PROBLEM DESCRIPTION:
Could you copy each line of the entries that contains "button"?

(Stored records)
☆ ☆ ☆
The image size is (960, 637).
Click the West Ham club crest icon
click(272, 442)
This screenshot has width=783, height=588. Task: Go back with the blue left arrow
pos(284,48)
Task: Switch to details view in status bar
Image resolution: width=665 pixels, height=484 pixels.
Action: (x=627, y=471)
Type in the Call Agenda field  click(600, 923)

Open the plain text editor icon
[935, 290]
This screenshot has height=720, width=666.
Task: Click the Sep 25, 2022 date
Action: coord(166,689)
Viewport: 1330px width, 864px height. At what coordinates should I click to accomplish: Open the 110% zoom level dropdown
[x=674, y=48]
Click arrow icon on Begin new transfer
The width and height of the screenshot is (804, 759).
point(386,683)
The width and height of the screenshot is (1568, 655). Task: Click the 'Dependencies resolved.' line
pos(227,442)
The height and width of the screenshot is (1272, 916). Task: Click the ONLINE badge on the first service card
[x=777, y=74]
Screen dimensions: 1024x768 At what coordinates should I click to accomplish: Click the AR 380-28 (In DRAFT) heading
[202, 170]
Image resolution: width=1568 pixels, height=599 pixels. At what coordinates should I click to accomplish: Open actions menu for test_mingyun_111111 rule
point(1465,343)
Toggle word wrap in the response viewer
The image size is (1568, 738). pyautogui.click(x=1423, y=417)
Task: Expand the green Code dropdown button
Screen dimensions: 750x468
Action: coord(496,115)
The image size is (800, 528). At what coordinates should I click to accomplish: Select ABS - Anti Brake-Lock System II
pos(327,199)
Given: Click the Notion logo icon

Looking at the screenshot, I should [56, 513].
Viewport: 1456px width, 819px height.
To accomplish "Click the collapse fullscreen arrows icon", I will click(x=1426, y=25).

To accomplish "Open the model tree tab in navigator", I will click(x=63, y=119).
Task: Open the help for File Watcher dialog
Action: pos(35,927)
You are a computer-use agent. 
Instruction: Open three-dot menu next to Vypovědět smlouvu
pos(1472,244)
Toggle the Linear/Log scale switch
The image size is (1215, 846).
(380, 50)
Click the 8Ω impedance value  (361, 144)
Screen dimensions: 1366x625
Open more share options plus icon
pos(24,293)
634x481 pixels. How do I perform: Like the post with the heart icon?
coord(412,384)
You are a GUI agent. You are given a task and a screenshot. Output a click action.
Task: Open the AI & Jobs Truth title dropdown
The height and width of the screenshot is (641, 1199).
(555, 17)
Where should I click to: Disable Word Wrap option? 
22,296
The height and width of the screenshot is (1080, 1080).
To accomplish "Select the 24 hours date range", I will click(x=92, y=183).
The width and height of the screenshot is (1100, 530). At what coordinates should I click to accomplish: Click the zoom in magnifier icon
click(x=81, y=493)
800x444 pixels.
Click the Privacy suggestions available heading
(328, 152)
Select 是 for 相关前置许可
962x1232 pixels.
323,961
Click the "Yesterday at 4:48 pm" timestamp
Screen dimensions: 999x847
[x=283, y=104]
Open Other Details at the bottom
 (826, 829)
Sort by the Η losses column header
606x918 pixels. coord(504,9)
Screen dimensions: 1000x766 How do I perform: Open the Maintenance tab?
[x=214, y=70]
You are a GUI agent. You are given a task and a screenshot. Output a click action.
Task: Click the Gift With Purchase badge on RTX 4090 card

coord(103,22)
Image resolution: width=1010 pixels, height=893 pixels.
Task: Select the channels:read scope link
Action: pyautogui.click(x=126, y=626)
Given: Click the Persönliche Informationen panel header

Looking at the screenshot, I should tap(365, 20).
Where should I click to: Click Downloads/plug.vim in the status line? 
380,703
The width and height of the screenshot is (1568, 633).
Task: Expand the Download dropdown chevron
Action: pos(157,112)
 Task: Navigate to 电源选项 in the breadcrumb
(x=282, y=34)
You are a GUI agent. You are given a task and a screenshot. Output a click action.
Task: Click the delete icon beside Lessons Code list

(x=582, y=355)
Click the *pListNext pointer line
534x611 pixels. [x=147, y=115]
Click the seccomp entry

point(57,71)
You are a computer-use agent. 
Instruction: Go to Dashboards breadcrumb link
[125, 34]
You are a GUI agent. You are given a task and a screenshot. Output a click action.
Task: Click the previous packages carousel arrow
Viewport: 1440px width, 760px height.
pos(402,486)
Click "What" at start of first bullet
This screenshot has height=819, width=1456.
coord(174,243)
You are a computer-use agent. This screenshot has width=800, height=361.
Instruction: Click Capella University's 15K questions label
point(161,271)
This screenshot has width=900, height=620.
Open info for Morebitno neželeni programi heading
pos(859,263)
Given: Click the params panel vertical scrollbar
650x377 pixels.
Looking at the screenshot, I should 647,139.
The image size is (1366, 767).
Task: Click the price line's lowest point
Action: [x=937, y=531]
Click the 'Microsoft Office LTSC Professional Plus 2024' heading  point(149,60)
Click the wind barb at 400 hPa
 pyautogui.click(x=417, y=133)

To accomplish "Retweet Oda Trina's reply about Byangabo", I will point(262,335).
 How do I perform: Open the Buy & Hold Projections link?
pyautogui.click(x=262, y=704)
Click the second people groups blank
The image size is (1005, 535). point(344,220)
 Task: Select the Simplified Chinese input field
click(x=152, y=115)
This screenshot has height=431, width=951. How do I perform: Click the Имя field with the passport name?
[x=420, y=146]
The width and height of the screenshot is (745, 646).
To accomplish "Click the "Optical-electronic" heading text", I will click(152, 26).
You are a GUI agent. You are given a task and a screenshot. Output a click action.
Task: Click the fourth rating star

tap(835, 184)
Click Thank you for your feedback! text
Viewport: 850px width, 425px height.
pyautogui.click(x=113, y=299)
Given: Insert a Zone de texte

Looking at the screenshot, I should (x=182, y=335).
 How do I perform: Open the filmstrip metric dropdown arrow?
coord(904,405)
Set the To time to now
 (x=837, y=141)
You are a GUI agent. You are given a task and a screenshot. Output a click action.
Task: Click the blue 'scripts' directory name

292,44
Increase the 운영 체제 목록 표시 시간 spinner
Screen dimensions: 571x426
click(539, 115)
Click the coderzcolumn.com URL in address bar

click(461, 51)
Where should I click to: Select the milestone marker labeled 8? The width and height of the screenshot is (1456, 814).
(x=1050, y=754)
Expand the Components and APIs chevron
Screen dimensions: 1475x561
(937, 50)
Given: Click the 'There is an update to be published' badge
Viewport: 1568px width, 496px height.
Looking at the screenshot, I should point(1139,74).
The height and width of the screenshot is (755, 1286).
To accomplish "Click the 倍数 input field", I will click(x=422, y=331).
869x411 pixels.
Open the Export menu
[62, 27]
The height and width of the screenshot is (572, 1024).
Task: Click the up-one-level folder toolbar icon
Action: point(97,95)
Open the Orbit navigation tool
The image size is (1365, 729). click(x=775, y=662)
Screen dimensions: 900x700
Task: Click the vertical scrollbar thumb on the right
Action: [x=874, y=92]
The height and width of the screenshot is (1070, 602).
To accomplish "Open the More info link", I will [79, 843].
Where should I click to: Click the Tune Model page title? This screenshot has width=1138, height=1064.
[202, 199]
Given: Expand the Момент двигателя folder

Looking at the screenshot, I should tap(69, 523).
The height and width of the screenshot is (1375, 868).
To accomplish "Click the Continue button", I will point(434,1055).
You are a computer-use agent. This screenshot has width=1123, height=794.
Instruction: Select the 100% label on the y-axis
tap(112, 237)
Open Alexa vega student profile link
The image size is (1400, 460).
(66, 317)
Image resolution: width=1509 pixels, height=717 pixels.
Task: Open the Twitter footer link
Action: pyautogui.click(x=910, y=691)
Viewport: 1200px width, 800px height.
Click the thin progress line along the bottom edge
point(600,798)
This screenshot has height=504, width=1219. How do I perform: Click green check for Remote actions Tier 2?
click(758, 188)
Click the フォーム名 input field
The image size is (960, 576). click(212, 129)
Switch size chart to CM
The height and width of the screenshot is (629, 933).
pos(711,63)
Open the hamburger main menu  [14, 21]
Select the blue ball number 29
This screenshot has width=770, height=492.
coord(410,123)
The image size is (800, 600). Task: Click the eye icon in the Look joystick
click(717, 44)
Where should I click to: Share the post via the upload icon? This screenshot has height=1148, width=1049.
☆ ☆ ☆
ANSWER AREA:
Task: Expand the green Code dropdown button
To accomplish "Click the Continue button", I will point(434,1055).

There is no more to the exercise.